The BIOS is already available to AMI's customers, it said.
According to the TCPA, the model lets computer security be enforced at the hardware level, so ensuring a "standardised" subsystem on every PC, which makes Internet based transactions safer.
That, at least, is how the TCPA sees it, along with its members which include AMD, Intel, IBM, HP, Microsoft and many another massive multinational corporation.
When you try and get into the part on the TCPA member site that tells you who the members are, it's password protected.
A document on the TCPA site defines what it means by trust: "The ability to feel confident that the software environment in a platform is operating as expected. This is done by reliably measuring and reliably reporting information about the platform".
Risible stuff which differs from the dictionary definition. And with Microsoft a key member of the group, is it really possible to feel confident the software environment on your PC is operating as expected? Last time we downloaded the critical updates to WinXP, our PC started crashing again, and we had to roll it back to the pre-critical update stable version. Is that what we're to expect, or what confidence means?
The TCPA subsystem, said AMI, uses a specialised chip or flash memory that contains the "TPM" and software which gets the TPM to cryptonise (encrypt) the BIOS and operating system.
AMI said that when a PC boots, AMI BIOS starts "a fairly long and complex process", with the BIOS boot block addressing the TPM chip that verifies the authenticity of the BIOS.
The BIOS then verifies the authenticity and integrity of the OS loader and the OS kernel and then passes the integrity tokens that say the PC is a "trusted entity" to the operating system.

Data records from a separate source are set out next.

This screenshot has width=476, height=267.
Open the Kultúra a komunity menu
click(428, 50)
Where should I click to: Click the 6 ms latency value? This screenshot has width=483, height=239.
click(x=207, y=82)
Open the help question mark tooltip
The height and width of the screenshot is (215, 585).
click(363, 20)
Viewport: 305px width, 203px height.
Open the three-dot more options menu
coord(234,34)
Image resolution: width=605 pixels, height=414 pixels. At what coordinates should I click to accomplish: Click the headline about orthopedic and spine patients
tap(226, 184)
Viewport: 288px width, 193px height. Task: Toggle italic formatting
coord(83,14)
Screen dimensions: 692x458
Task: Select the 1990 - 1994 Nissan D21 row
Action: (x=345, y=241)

"The trust subsystem intervenes even at boot up to verify the system authenticity, integrity and privacy".
Let's hope it's not too long a process eh, guys? Does it need to check our VAT registration number, our social security number and take a snap of our iris to make sure we are who we say we are?
What worries many people is that this "alliance", which is a very secretive organisation indeed, may head off third parties at the gulch which don't have a "trusted PC". As we've pointed out in previous articles, the Rosicrucians and the Freemasons are less secretive than this shower. µ
Microsoft Palladium gives EU the jitters
Will TCPA initiatives carve up free computing?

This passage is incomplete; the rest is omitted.